*Page extract*:
▬▬▬

Tuning the resources assigned to a pod will have a direct effect on the performance of the application.
Many templates include reasonable CPU and Memory resource configurations. However, new apps are deployed with the platform default resource configuration.
The platform default resource configuration is maintained by the Platform Services team. It is based on a measurement of average CPU and memory utilization, and it serves as a great starting point for your pod's horsepower.
Since the Rocket.Chat application was built from scratch and not deployed from a template, explore the current resources allocated to the pods:
-
Navigate to your rocketchat deployment and select the YAML tab
-
Take a look a the resources spec under
.spec.template.spec.containers.resources
. These values should reflect the resource requests (cpu=500m,memory=512Mi) and limits (cpu=1000m,memory=1024Mi) we set earlier. If we had not set any values for requests or limits earlier, we would see{}
in the resources spec to indicate the deployment was using the default resource allocation for the platform. -
To view the limit ranges that are in place, run the command:
oc get LimitRange
-
You should see there is a limit range in place called 'default-limits'. This set of request and limit values are applied when resource specifications are not defined. To view the details of this limit range, run:
oc -n [-dev] describe LimitRange default-limits
-
Review the current metrics of your
rocketchat-[username]
pod. Navigate to your Deployment and then select the Pods tab to see a list of pods in your Deployment. Navigate to your pod by clicking its name and then select the Metrics tab to see your current pod metrics.
- Reduce the CPU (request and limit) to
65 millicores
and Memory (request and limits) to100 Megabytes
and monitor the startup time of the podoc -n [-dev] set resources deployment/rocketchat-[username] --requests=cpu="65m",memory="100Mi" --limits=cpu="65m",memory="100Mi"
- Monitor the startup events of your pod and measure the time it takes to start
# Restart deployment; and observe oc -n [-dev] rollout restart deployment/rocketchat-[username] # Wait for deployment to finish time oc -n [-dev] rollout restart deployment/rocketchat-[username]
You may notice your pod starts to crash loop. This is most likely because the liveness
probe you added from an earlier lab is timing out. This is an important consideration when deciding to tune pod resources. It is always a balance.
-
Remove the limits previously imposed, and set your pod to
1 core
(or1000 millicores
) for the request and limitoc -n [-dev] set resources deployment/rocketchat-[username] --requests=cpu="1000m",memory="512Mi" --limits=cpu="1000m",memory="1024Mi"
-
Monitor the status and speed of the new deployment
# Start new deployment; and oc -n [-dev] rollout restart deployment/rocketchat-[username] # Wait for deployment to finish time oc -n [-dev] rollout restart deployment/rocketchat-[username]
If there are many team members (and therefore workloads) working together in the same namespace there is a chance that requesting 1 core of cpu and 1 core of memory will not work. Why could that be?
- Reset resources utilization to something more appropriate
oc -n [-dev] set resources deployment/rocketchat-[username] --requests=cpu="150m",memory="256Mi" --limits=cpu="200m",memory="400Mi"
The dreaded OOM
or Out of Memory is when your pods are utilizing less memory than is required for the containers inside of the pod to work. Often there are no logs visible during these issues. Often the symptoms of OOM are CrashLoopBackOff
failure events as well as rollout
failures. These can be investigated in the Events
panel. To resolve this you can first increase memory utilization. After that you should investigate if the memory utilization fix is a band-aid or not. In other words, is the application consuming more memory than it should.

▬▬▬

Collected data entries:
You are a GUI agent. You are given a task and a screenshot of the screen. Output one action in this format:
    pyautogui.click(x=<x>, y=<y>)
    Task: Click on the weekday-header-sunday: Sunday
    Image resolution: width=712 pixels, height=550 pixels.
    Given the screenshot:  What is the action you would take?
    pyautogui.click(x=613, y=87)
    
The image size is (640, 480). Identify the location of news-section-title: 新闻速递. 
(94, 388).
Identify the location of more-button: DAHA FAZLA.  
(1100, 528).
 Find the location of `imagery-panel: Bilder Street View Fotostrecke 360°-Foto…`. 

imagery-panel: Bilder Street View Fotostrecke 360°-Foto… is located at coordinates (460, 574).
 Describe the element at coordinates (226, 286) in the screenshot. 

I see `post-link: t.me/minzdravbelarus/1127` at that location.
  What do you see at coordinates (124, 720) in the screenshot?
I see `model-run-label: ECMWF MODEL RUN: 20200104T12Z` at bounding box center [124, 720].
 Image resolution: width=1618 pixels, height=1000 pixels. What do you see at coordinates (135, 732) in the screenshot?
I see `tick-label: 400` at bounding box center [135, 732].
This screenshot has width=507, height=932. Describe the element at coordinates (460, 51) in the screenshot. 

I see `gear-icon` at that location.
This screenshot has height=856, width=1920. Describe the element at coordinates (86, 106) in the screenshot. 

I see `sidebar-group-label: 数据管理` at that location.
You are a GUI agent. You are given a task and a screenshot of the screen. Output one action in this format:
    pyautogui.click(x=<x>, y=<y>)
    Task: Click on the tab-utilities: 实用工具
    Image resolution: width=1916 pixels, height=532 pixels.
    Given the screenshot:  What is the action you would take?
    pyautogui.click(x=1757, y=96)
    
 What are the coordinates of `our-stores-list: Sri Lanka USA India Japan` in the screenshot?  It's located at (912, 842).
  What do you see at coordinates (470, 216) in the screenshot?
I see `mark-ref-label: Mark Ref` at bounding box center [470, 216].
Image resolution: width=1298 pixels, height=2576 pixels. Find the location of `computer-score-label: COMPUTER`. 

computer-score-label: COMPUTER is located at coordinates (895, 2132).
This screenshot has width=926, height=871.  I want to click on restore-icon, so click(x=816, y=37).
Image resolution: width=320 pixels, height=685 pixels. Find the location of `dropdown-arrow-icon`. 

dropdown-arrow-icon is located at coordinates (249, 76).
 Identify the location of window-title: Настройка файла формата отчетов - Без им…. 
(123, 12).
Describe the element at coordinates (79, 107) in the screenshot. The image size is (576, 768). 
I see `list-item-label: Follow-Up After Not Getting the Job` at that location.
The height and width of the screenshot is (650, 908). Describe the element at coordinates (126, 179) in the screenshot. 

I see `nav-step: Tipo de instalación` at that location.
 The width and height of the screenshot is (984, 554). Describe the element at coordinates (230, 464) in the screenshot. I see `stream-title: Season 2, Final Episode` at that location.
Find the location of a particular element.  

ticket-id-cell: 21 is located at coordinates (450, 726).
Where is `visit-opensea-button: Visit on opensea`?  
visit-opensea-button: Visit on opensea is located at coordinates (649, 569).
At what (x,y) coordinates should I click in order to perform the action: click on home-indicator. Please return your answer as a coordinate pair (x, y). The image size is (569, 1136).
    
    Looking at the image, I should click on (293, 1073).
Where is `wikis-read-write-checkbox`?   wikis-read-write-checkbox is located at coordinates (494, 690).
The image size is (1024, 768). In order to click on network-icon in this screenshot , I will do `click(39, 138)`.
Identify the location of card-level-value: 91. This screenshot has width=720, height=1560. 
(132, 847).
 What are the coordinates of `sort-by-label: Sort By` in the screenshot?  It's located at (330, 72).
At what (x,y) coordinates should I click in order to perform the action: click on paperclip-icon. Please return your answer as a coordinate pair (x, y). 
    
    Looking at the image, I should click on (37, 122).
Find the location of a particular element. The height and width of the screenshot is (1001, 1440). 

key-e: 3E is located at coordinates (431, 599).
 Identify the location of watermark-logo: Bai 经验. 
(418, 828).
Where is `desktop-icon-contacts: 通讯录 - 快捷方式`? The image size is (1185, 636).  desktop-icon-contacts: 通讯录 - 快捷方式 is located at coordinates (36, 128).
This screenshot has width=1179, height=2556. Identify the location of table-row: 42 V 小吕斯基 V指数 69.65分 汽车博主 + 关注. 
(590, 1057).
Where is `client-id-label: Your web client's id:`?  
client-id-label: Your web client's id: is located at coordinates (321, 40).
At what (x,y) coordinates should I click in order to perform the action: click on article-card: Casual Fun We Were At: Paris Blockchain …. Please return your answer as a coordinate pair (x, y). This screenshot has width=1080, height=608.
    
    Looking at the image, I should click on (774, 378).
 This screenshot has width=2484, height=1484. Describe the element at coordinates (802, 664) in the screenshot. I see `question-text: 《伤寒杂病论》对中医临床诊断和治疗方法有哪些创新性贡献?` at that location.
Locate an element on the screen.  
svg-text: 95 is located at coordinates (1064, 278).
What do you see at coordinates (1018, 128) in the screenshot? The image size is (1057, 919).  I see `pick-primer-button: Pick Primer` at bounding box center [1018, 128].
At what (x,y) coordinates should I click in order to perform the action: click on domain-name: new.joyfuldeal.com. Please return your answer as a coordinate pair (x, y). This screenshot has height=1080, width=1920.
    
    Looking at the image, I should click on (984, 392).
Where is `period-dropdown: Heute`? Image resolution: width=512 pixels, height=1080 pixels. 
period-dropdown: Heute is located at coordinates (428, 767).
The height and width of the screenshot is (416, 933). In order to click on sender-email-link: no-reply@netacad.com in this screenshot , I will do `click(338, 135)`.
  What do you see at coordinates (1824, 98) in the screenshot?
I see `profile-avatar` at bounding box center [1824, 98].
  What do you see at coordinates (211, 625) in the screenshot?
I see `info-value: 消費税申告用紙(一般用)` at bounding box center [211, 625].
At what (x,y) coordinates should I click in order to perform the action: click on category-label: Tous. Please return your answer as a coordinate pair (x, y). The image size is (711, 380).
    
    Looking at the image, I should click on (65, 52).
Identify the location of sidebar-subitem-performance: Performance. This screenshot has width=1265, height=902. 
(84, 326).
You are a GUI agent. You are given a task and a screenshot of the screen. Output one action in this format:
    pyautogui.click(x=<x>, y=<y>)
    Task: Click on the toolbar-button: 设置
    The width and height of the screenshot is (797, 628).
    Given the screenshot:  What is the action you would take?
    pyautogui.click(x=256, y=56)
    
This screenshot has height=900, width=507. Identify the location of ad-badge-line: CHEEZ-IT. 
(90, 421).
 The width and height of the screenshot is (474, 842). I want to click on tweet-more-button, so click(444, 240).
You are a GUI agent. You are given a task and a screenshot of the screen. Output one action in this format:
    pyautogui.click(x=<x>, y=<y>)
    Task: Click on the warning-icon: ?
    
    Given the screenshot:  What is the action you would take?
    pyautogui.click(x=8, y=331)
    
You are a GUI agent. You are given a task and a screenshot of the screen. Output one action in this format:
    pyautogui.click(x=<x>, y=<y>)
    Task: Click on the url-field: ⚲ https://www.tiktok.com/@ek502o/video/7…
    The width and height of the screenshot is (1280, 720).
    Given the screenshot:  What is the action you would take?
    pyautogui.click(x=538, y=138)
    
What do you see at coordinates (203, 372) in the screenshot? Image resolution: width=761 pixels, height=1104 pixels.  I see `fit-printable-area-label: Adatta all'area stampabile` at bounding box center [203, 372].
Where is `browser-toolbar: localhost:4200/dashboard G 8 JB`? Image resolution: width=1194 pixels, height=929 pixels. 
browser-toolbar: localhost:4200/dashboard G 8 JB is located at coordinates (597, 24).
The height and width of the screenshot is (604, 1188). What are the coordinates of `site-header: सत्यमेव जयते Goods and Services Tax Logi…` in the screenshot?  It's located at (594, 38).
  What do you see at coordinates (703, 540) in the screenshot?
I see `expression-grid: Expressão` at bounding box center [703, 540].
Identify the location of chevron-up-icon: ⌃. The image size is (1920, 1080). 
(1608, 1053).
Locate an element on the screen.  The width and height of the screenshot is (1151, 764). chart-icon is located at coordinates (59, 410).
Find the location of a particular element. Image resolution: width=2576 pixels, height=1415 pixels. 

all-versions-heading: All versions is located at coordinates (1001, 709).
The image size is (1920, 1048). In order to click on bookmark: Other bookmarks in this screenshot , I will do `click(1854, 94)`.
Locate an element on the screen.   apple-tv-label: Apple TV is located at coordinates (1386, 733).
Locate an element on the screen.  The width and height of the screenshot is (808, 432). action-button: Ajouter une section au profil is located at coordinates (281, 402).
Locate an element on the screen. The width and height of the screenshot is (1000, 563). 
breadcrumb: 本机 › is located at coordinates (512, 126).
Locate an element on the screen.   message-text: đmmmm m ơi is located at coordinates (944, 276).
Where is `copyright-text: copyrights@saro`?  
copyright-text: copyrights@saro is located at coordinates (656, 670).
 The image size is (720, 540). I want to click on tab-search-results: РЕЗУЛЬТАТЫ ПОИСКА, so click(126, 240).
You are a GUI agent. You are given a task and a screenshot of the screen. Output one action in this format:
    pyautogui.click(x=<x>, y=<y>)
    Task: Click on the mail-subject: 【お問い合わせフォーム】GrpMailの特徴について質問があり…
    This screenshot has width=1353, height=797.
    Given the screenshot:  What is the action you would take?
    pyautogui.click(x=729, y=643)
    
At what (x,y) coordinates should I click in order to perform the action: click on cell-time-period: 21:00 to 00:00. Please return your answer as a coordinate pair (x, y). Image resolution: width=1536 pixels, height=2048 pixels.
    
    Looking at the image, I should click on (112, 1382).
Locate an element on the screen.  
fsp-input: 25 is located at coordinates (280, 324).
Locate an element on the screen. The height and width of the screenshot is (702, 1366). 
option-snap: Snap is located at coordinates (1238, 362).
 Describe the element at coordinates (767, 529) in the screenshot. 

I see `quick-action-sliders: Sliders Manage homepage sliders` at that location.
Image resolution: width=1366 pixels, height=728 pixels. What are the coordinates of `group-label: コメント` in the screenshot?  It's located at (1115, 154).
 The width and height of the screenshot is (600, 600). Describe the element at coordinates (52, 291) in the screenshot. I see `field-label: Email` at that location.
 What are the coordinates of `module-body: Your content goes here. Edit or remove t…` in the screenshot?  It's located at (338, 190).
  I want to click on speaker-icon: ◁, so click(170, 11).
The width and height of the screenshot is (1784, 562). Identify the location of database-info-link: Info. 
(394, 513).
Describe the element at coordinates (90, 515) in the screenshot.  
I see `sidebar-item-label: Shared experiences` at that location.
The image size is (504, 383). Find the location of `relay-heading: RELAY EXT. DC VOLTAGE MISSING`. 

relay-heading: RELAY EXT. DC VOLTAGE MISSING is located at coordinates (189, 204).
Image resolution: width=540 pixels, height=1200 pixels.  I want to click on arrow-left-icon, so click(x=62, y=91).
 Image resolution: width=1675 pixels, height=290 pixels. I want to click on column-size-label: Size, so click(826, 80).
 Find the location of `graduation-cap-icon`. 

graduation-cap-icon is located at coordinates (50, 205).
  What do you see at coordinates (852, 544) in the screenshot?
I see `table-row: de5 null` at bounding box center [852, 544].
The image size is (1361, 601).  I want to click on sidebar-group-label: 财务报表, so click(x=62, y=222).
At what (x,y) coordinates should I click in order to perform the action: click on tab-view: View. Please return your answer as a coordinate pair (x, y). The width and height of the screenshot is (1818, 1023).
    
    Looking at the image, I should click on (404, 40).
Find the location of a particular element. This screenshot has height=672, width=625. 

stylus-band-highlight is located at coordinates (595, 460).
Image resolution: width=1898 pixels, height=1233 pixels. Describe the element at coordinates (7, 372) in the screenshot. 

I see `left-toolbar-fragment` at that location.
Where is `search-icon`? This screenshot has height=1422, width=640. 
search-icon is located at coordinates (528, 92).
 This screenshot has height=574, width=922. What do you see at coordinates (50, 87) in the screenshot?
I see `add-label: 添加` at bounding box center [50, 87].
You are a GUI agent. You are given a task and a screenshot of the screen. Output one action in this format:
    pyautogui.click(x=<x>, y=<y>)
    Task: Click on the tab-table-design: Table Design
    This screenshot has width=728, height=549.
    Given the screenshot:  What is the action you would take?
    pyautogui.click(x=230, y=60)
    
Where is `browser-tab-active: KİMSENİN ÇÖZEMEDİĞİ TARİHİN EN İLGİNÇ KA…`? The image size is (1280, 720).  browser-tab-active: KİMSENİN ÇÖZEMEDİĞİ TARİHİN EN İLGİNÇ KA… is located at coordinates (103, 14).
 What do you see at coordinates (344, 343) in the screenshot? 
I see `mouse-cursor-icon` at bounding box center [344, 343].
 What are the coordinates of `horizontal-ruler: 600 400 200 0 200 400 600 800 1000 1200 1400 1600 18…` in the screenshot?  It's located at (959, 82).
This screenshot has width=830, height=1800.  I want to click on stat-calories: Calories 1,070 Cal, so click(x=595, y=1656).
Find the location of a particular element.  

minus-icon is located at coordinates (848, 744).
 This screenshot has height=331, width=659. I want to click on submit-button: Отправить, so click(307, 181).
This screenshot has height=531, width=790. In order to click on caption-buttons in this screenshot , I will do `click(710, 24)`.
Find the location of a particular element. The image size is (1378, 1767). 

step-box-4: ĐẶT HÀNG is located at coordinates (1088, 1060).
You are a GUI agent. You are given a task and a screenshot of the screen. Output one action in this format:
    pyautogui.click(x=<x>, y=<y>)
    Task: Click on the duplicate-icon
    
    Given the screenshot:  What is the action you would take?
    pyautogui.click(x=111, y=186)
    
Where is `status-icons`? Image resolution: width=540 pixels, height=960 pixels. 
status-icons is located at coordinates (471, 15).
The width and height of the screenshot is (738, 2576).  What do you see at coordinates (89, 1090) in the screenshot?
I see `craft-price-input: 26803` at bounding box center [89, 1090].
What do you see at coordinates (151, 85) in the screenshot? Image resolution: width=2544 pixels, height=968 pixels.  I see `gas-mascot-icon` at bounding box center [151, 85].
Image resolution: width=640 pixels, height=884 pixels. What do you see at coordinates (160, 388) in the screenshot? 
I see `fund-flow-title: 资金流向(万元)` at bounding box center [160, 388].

▬▬▬

*Exercise tasks*:
**a.** For each statement about the pod resource tuning guide, answer yes or no depending on whether it agrees with the guide, and quote the words that decide it.
(i) The platform default resource configuration is maintained by the Platform Services team.
(ii) The Rocket.Chat application was deployed from a template.
(iii) The values in the 'default-limits' limit range are applied when resource specifications are not defined.
**b.** Answer from the pod resource tuning guide:
(i) What resource requests should the YAML tab show as set earlier?
(ii) What command displays the limit ranges in place?
(iii) In which panel can the symptoms of OOM be investigated?
The listing plays no part in this work.

*Task-by-task solutions*:
**a.**
(i) Yes: "The platform default resource configuration is maintained by the Platform Services team."
(ii) No: "the Rocket.Chat application was built from scratch and not deployed from a template"
(iii) Yes: "This set of request and limit values are applied when resource specifications are not defined."

**b.**
(i) cpu=500m, memory=512Mi
(ii) oc get LimitRange
(iii) The Events panel